Une Église où le centre des vocations se trouve dans les pays en voie de développement, il suffit de regarder les statistiques sur l'origine des membres du Collège des cardinaux, c'est-à-dire l'organe désigné pour élire le nouveau pontife. La rumeur veut que François ait déjà, avec ses intimes, donné une indication pour sa succession. Le vieux jésuite attend donc que les fruits de l'Évangile mûrissent pleinement dans sa compréhension de l'histoire. 

Commentaires

  • Le pape François a deux handicaps : 1) il n'a jamais été curé de paroisse et n'a donc aucune expérience pastorale et 2) à la grande différence de ses prédécesseurs, il n'a aucune ligne de conduite clairement définie.
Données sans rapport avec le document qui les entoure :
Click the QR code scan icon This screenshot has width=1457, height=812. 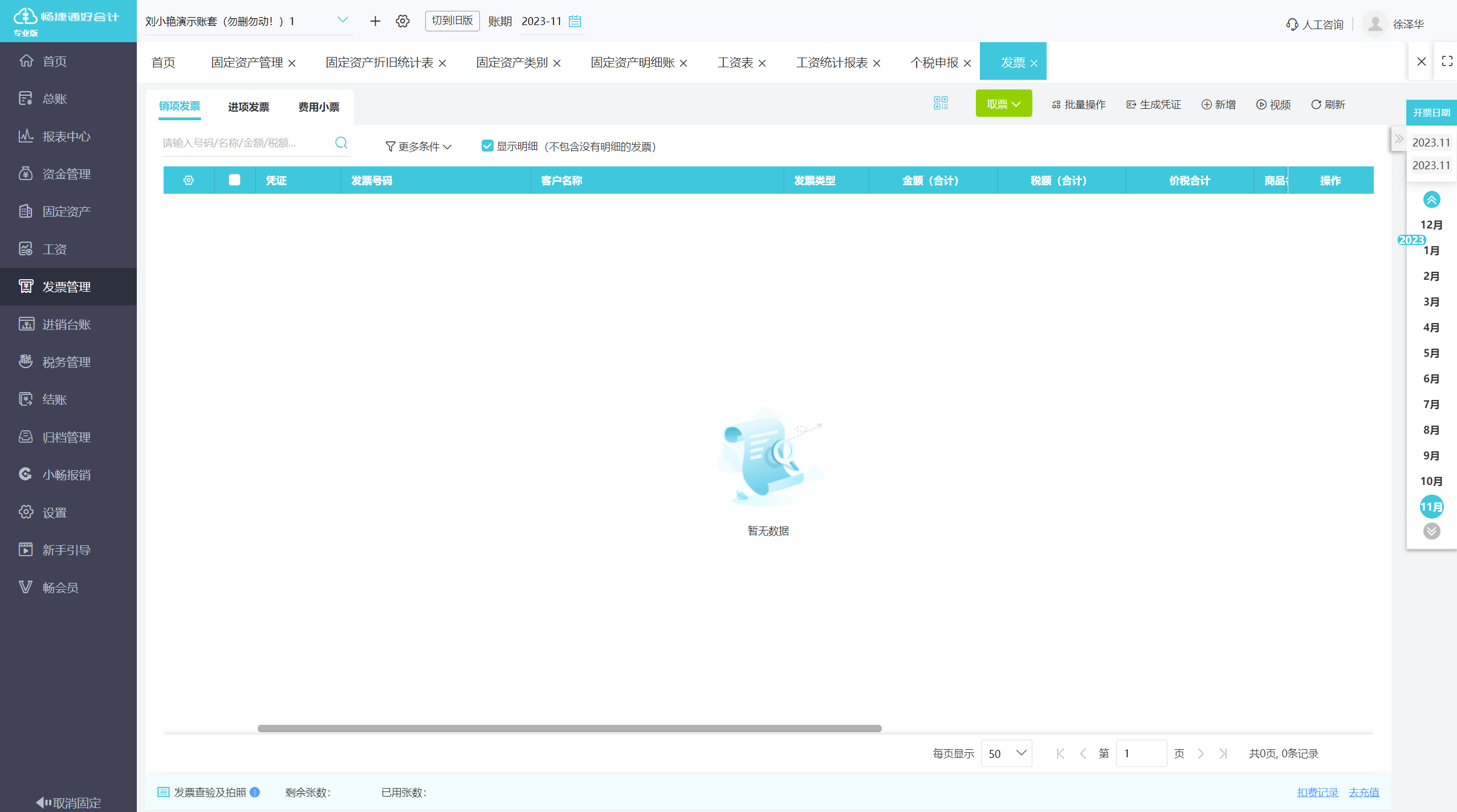click(x=940, y=103)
  • Ce document est réellement intéressant pour comprendre la machinerie en place dans les "allées du pouvoir" au Vatican.

    Une petite déception : il est présenté sans commentaire par Belgicatho, ce qui pourrait faire croire à son adhésion. Or de telles manoeuvres sont à l'opposé de l'enseignement et de l'exemple du Christ et de ses fidèles dans une tradition bi-millénaire (et au-delà si l'on inclut l'Ancien Testament comme il se doit).

    Dans tous ces comportements, quelle est la place de Dieu, de l'Esprit Saint, de la Volonté du Père, du respect des personnes ? Nulle de toute évidence. On est parti de la sorte dans la plus mauvaise direction, vers une inévitable destruction généralisée voulue et inspirée par les forces très actives du Malin.

    Nietzsche aurait dit avec raison devant un tel étalage : "Humain, trop (exclusivement) humain".